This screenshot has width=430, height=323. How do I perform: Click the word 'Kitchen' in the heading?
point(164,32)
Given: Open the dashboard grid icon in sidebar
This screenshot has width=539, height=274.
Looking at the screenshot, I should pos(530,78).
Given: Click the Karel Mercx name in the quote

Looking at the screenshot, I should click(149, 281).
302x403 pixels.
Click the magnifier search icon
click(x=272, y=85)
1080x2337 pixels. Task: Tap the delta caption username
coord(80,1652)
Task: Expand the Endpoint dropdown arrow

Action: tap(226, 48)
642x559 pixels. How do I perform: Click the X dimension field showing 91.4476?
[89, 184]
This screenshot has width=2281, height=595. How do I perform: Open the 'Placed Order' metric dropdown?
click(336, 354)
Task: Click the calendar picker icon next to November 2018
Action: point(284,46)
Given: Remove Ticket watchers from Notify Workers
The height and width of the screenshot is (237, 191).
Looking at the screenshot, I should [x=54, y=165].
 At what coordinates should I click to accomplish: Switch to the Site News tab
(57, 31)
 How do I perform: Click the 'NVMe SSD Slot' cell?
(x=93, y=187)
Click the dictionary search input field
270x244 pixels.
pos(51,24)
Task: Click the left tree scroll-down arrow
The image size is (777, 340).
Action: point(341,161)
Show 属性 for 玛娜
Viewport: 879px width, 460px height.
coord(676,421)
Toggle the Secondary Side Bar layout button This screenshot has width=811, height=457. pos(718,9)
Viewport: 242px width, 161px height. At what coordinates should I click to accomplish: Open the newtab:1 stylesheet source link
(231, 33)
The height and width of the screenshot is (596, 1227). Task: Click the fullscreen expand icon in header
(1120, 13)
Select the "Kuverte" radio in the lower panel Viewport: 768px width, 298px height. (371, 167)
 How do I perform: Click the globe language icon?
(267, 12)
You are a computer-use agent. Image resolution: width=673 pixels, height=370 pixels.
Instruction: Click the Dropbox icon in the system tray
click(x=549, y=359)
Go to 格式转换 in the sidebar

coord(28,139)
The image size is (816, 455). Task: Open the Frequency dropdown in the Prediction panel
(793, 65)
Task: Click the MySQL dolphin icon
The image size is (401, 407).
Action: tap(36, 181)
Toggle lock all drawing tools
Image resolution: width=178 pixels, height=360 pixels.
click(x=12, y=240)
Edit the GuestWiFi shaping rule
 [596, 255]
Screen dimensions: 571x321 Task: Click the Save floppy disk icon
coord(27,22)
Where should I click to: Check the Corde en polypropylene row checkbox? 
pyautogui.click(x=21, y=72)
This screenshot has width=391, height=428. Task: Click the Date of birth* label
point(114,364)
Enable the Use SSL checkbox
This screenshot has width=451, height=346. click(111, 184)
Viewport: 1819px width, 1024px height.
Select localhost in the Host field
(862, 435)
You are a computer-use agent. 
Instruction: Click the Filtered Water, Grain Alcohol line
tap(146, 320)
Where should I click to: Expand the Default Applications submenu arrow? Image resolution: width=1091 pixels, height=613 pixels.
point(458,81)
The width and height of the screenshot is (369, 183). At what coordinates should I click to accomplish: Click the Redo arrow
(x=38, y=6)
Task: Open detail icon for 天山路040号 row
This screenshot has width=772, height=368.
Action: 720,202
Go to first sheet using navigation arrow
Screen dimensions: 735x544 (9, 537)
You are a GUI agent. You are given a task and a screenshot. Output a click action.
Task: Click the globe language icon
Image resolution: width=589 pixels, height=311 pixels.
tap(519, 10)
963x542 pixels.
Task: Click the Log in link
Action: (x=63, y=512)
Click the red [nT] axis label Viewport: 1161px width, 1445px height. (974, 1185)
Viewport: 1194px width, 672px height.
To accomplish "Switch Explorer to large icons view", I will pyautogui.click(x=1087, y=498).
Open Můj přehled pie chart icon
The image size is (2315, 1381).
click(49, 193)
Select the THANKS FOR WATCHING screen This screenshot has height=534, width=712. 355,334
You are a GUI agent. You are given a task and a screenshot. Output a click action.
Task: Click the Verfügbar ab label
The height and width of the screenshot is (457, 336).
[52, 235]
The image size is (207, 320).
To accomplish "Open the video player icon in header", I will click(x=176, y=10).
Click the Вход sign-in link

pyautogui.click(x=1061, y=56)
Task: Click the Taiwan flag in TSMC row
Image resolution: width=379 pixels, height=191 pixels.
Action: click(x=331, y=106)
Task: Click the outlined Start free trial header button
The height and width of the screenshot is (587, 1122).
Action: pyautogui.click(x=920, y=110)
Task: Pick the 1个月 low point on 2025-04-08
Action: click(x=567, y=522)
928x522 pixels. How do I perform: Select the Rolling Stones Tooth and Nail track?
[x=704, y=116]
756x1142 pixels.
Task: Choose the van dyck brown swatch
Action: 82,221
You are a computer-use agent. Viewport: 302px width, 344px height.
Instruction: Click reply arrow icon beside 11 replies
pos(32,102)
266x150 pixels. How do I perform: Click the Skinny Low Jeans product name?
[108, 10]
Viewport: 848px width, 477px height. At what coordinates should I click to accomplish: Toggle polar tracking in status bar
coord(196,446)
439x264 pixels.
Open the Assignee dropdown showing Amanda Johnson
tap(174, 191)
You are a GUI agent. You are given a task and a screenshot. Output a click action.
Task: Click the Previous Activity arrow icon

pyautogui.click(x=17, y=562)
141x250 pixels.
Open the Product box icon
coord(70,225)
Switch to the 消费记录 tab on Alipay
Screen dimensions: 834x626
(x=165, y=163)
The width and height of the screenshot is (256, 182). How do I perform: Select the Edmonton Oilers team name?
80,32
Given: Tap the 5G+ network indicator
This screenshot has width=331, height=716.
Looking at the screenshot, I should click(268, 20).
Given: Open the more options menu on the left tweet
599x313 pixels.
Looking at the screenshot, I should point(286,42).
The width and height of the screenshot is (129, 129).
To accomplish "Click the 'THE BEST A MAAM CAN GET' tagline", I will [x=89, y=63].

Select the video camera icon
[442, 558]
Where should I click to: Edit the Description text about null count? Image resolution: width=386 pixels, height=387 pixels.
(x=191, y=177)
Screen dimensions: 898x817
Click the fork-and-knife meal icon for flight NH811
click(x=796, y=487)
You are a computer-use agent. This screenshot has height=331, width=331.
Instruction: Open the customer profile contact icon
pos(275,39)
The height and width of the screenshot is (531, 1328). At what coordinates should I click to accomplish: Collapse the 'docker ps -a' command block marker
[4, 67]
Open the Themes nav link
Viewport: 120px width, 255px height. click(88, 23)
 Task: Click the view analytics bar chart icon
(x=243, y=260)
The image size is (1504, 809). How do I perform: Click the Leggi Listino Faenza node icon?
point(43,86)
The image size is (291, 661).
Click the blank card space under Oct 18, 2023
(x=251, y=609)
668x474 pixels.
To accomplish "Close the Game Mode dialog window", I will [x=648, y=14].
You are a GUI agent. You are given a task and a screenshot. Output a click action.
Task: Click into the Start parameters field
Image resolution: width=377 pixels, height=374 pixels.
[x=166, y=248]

┄┄┄┄┄┄┄┄┄┄┄┄┄┄┄┄┄┄┄┄

◆ Problem to work on
The listing above should be returned in full, exactly as shown.

◆ Result
This screenshot has width=430, height=323. How do I perform: Click the word 'Kitchen' in the heading?
point(164,32)
Given: Open the dashboard grid icon in sidebar
This screenshot has width=539, height=274.
Looking at the screenshot, I should pos(530,78).
Given: Click the Karel Mercx name in the quote

Looking at the screenshot, I should click(149, 281).
302x403 pixels.
Click the magnifier search icon
click(x=272, y=85)
1080x2337 pixels. Task: Tap the delta caption username
coord(80,1652)
Task: Expand the Endpoint dropdown arrow

Action: tap(226, 48)
642x559 pixels. How do I perform: Click the X dimension field showing 91.4476?
[89, 184]
This screenshot has width=2281, height=595. How do I perform: Open the 'Placed Order' metric dropdown?
click(336, 354)
Task: Click the calendar picker icon next to November 2018
Action: point(284,46)
Given: Remove Ticket watchers from Notify Workers
The height and width of the screenshot is (237, 191).
Looking at the screenshot, I should [x=54, y=165].
 At what coordinates should I click to accomplish: Switch to the Site News tab
(57, 31)
 How do I perform: Click the 'NVMe SSD Slot' cell?
(x=93, y=187)
Click the dictionary search input field
270x244 pixels.
pos(51,24)
Task: Click the left tree scroll-down arrow
The image size is (777, 340).
Action: point(341,161)
Show 属性 for 玛娜
Viewport: 879px width, 460px height.
coord(676,421)
Toggle the Secondary Side Bar layout button This screenshot has width=811, height=457. pos(718,9)
Viewport: 242px width, 161px height. At what coordinates should I click to accomplish: Open the newtab:1 stylesheet source link
(231, 33)
The height and width of the screenshot is (596, 1227). Task: Click the fullscreen expand icon in header
(1120, 13)
Select the "Kuverte" radio in the lower panel Viewport: 768px width, 298px height. (371, 167)
 How do I perform: Click the globe language icon?
(267, 12)
You are a computer-use agent. Image resolution: width=673 pixels, height=370 pixels.
Instruction: Click the Dropbox icon in the system tray
click(x=549, y=359)
Go to 格式转换 in the sidebar

coord(28,139)
The image size is (816, 455). Task: Open the Frequency dropdown in the Prediction panel
(793, 65)
Task: Click the MySQL dolphin icon
The image size is (401, 407).
Action: tap(36, 181)
Toggle lock all drawing tools
Image resolution: width=178 pixels, height=360 pixels.
click(x=12, y=240)
Edit the GuestWiFi shaping rule
 [596, 255]
Screen dimensions: 571x321 Task: Click the Save floppy disk icon
coord(27,22)
Where should I click to: Check the Corde en polypropylene row checkbox? 
pyautogui.click(x=21, y=72)
This screenshot has width=391, height=428. Task: Click the Date of birth* label
point(114,364)
Enable the Use SSL checkbox
This screenshot has width=451, height=346. click(111, 184)
Viewport: 1819px width, 1024px height.
Select localhost in the Host field
(862, 435)
You are a computer-use agent. 
Instruction: Click the Filtered Water, Grain Alcohol line
tap(146, 320)
Where should I click to: Expand the Default Applications submenu arrow? Image resolution: width=1091 pixels, height=613 pixels.
point(458,81)
The width and height of the screenshot is (369, 183). At what coordinates should I click to accomplish: Click the Redo arrow
(x=38, y=6)
Task: Open detail icon for 天山路040号 row
This screenshot has width=772, height=368.
Action: 720,202
Go to first sheet using navigation arrow
Screen dimensions: 735x544 (9, 537)
You are a GUI agent. You are given a task and a screenshot. Output a click action.
Task: Click the globe language icon
Image resolution: width=589 pixels, height=311 pixels.
tap(519, 10)
963x542 pixels.
Task: Click the Log in link
Action: (x=63, y=512)
Click the red [nT] axis label Viewport: 1161px width, 1445px height. (974, 1185)
Viewport: 1194px width, 672px height.
To accomplish "Switch Explorer to large icons view", I will pyautogui.click(x=1087, y=498).
Open Můj přehled pie chart icon
The image size is (2315, 1381).
click(49, 193)
Select the THANKS FOR WATCHING screen This screenshot has height=534, width=712. 355,334
You are a GUI agent. You are given a task and a screenshot. Output a click action.
Task: Click the Verfügbar ab label
The height and width of the screenshot is (457, 336).
[52, 235]
The image size is (207, 320).
To accomplish "Open the video player icon in header", I will click(x=176, y=10).
Click the Вход sign-in link

pyautogui.click(x=1061, y=56)
Task: Click the Taiwan flag in TSMC row
Image resolution: width=379 pixels, height=191 pixels.
Action: click(x=331, y=106)
Task: Click the outlined Start free trial header button
The height and width of the screenshot is (587, 1122).
Action: pyautogui.click(x=920, y=110)
Task: Pick the 1个月 low point on 2025-04-08
Action: click(x=567, y=522)
928x522 pixels. How do I perform: Select the Rolling Stones Tooth and Nail track?
[x=704, y=116]
756x1142 pixels.
Task: Choose the van dyck brown swatch
Action: 82,221
You are a computer-use agent. Viewport: 302px width, 344px height.
Instruction: Click reply arrow icon beside 11 replies
pos(32,102)
266x150 pixels. How do I perform: Click the Skinny Low Jeans product name?
[108, 10]
Viewport: 848px width, 477px height. At what coordinates should I click to accomplish: Toggle polar tracking in status bar
coord(196,446)
439x264 pixels.
Open the Assignee dropdown showing Amanda Johnson
tap(174, 191)
You are a GUI agent. You are given a task and a screenshot. Output a click action.
Task: Click the Previous Activity arrow icon

pyautogui.click(x=17, y=562)
141x250 pixels.
Open the Product box icon
coord(70,225)
Switch to the 消费记录 tab on Alipay
Screen dimensions: 834x626
(x=165, y=163)
The width and height of the screenshot is (256, 182). How do I perform: Select the Edmonton Oilers team name?
80,32
Given: Tap the 5G+ network indicator
This screenshot has width=331, height=716.
Looking at the screenshot, I should click(268, 20).
Given: Open the more options menu on the left tweet
599x313 pixels.
Looking at the screenshot, I should point(286,42).
The width and height of the screenshot is (129, 129).
To accomplish "Click the 'THE BEST A MAAM CAN GET' tagline", I will [x=89, y=63].

Select the video camera icon
[442, 558]
Where should I click to: Edit the Description text about null count? Image resolution: width=386 pixels, height=387 pixels.
(x=191, y=177)
Screen dimensions: 898x817
Click the fork-and-knife meal icon for flight NH811
click(x=796, y=487)
You are a computer-use agent. This screenshot has height=331, width=331.
Instruction: Open the customer profile contact icon
pos(275,39)
The height and width of the screenshot is (531, 1328). At what coordinates should I click to accomplish: Collapse the 'docker ps -a' command block marker
[4, 67]
Open the Themes nav link
Viewport: 120px width, 255px height. click(88, 23)
 Task: Click the view analytics bar chart icon
(x=243, y=260)
The image size is (1504, 809). How do I perform: Click the Leggi Listino Faenza node icon?
point(43,86)
The image size is (291, 661).
Click the blank card space under Oct 18, 2023
(x=251, y=609)
668x474 pixels.
To accomplish "Close the Game Mode dialog window", I will [x=648, y=14].
You are a GUI agent. You are given a task and a screenshot. Output a click action.
Task: Click into the Start parameters field
Image resolution: width=377 pixels, height=374 pixels.
[x=166, y=248]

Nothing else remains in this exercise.